Work task ::
Your reply should be a single number, the count of lines in the records that contain the string "next".

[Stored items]

▬▬▬▬▬▬▬▬▬▬

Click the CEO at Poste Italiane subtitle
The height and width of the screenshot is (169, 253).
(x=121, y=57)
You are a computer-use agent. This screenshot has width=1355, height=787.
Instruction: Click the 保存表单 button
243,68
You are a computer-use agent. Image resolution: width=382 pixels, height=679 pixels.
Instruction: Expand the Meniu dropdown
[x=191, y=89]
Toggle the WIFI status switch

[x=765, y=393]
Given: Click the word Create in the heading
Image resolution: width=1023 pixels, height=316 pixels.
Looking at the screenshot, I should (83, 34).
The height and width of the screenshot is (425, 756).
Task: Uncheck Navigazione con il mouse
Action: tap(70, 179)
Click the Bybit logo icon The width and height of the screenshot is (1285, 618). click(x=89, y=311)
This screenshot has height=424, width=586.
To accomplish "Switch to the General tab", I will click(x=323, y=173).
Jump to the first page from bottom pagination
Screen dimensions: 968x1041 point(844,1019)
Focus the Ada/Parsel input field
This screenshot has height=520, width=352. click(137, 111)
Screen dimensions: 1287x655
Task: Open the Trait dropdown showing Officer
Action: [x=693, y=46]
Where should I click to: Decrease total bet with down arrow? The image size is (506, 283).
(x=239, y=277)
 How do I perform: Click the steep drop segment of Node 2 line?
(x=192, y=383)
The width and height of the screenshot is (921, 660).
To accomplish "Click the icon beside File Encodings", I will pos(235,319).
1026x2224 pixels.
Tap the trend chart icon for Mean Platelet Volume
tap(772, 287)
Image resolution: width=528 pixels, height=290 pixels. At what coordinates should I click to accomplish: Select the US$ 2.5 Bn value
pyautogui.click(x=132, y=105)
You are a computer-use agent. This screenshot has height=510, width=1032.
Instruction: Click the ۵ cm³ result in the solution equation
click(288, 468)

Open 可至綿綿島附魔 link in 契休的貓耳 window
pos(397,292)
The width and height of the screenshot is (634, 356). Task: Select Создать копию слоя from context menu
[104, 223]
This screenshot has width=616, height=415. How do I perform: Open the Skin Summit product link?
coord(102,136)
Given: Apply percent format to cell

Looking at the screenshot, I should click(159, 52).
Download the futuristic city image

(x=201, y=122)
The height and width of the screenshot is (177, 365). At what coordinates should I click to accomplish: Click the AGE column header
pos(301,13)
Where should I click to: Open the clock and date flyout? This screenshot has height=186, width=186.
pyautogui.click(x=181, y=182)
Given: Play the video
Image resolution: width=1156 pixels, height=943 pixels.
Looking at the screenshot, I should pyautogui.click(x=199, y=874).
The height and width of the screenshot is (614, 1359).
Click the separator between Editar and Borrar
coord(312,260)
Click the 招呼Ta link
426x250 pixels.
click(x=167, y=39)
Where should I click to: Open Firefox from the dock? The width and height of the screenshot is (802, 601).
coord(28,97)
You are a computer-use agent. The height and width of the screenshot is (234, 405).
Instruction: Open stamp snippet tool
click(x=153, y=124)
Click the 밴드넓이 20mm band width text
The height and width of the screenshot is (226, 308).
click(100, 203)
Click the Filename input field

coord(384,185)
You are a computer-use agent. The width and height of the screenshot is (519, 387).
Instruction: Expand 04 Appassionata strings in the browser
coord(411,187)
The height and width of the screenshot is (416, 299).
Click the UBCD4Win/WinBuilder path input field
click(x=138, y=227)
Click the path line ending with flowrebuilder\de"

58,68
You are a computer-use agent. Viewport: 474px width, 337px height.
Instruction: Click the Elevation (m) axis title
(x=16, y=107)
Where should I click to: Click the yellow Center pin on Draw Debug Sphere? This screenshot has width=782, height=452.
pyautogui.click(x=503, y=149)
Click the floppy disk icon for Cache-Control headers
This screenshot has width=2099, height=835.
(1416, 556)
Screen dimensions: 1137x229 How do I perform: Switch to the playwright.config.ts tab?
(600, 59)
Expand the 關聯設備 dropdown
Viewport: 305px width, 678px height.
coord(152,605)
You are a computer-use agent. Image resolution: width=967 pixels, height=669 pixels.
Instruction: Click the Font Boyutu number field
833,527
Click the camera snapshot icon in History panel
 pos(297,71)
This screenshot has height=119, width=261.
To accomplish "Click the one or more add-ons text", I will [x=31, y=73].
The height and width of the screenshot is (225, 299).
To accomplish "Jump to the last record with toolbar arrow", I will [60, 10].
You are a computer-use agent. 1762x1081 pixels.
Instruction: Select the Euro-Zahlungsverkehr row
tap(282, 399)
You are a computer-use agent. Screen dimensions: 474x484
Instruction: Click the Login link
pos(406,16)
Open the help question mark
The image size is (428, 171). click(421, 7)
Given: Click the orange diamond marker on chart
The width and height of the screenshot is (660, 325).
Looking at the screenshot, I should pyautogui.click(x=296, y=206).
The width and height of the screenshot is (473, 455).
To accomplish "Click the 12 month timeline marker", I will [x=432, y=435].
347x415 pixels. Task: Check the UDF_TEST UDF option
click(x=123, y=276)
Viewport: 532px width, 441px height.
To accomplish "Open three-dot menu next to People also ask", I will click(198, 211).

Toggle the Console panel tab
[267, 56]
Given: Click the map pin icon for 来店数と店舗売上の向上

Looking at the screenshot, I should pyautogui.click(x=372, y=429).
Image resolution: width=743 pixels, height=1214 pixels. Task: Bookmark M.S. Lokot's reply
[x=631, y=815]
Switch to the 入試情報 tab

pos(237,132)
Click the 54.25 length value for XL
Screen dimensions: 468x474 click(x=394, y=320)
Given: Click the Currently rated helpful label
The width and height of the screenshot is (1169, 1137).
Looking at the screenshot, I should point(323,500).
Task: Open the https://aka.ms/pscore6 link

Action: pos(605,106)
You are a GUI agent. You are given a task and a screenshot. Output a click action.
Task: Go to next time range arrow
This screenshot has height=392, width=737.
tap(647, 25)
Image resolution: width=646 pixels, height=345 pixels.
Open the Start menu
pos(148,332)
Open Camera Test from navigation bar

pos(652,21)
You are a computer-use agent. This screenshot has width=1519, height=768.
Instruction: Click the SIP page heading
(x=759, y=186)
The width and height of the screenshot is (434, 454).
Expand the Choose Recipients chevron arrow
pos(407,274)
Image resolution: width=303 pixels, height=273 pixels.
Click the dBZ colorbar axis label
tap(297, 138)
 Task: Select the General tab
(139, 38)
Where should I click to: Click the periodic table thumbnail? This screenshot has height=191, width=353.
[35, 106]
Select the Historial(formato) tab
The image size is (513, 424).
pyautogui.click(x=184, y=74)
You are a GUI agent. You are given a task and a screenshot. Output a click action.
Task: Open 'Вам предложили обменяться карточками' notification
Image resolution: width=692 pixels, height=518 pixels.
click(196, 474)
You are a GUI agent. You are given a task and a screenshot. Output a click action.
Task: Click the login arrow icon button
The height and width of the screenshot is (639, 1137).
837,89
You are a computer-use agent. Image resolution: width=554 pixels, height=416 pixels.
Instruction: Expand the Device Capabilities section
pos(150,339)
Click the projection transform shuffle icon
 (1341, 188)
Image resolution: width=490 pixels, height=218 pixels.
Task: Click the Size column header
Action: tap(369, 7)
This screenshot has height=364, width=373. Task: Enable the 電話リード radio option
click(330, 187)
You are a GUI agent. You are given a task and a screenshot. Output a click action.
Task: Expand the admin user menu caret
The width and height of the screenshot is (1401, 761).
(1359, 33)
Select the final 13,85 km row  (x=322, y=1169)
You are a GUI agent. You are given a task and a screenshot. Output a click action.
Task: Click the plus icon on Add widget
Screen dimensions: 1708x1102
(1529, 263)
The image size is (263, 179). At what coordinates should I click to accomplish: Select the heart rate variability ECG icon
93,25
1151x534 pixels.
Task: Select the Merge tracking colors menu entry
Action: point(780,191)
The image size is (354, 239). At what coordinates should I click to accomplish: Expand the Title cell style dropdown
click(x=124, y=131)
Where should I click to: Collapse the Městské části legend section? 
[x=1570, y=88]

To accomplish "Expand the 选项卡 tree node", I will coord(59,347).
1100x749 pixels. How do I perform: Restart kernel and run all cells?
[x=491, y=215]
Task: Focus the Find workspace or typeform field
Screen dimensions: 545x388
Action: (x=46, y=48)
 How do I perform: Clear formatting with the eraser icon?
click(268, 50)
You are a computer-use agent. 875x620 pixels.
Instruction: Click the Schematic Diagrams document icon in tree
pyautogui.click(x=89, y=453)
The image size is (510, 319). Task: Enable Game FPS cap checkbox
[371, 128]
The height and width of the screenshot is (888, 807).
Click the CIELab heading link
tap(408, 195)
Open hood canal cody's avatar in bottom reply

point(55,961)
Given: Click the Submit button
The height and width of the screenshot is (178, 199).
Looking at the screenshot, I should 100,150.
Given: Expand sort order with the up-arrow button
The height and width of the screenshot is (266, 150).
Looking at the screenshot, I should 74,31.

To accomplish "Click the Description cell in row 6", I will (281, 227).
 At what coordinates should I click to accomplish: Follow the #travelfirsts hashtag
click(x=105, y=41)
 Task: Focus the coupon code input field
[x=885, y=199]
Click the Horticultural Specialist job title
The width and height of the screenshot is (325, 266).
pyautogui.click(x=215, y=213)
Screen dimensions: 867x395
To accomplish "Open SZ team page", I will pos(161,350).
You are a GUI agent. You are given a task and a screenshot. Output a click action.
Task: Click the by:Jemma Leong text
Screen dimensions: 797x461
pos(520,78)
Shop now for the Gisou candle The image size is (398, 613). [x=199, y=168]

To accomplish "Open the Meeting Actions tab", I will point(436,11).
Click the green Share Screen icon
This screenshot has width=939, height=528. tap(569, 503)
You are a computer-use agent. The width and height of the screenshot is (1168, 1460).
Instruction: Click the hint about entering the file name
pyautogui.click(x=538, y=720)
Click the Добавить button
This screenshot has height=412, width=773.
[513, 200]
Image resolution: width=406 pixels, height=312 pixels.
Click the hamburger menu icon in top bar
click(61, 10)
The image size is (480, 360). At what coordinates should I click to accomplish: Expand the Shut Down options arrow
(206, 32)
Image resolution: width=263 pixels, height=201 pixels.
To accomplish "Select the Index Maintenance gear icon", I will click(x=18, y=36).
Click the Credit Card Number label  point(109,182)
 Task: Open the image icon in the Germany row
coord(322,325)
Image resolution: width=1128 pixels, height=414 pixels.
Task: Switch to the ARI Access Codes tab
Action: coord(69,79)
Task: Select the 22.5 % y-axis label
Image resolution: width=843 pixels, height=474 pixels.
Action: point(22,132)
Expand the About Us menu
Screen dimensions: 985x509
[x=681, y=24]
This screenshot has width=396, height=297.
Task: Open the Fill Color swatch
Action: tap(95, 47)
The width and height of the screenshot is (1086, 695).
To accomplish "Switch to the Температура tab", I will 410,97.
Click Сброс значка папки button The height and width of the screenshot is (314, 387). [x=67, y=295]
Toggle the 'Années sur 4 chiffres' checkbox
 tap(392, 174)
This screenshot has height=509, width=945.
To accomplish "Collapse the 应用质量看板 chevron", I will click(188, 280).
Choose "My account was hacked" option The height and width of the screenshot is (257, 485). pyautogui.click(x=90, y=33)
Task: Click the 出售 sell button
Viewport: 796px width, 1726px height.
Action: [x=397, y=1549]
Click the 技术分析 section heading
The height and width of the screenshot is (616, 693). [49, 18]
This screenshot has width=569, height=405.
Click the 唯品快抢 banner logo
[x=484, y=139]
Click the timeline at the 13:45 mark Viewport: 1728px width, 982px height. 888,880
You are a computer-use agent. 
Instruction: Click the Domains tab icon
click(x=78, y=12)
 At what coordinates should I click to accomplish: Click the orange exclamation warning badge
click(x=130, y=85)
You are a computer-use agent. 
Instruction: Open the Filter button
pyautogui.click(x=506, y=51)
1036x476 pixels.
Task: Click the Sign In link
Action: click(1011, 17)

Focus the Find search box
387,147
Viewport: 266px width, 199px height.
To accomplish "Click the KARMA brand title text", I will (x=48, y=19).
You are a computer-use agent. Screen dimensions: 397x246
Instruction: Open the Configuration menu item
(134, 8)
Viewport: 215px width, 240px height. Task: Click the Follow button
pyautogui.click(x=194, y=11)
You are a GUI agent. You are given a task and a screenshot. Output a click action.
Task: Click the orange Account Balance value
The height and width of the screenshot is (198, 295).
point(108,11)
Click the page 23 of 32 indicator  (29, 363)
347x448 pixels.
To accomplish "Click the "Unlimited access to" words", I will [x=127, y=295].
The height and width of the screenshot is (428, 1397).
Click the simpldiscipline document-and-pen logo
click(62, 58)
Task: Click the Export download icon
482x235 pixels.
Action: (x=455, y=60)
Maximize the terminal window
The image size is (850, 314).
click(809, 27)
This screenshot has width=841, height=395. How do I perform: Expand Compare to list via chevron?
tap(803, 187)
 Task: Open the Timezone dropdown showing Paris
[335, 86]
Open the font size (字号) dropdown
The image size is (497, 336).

▬▬▬▬▬▬▬▬▬▬

Reply ::
2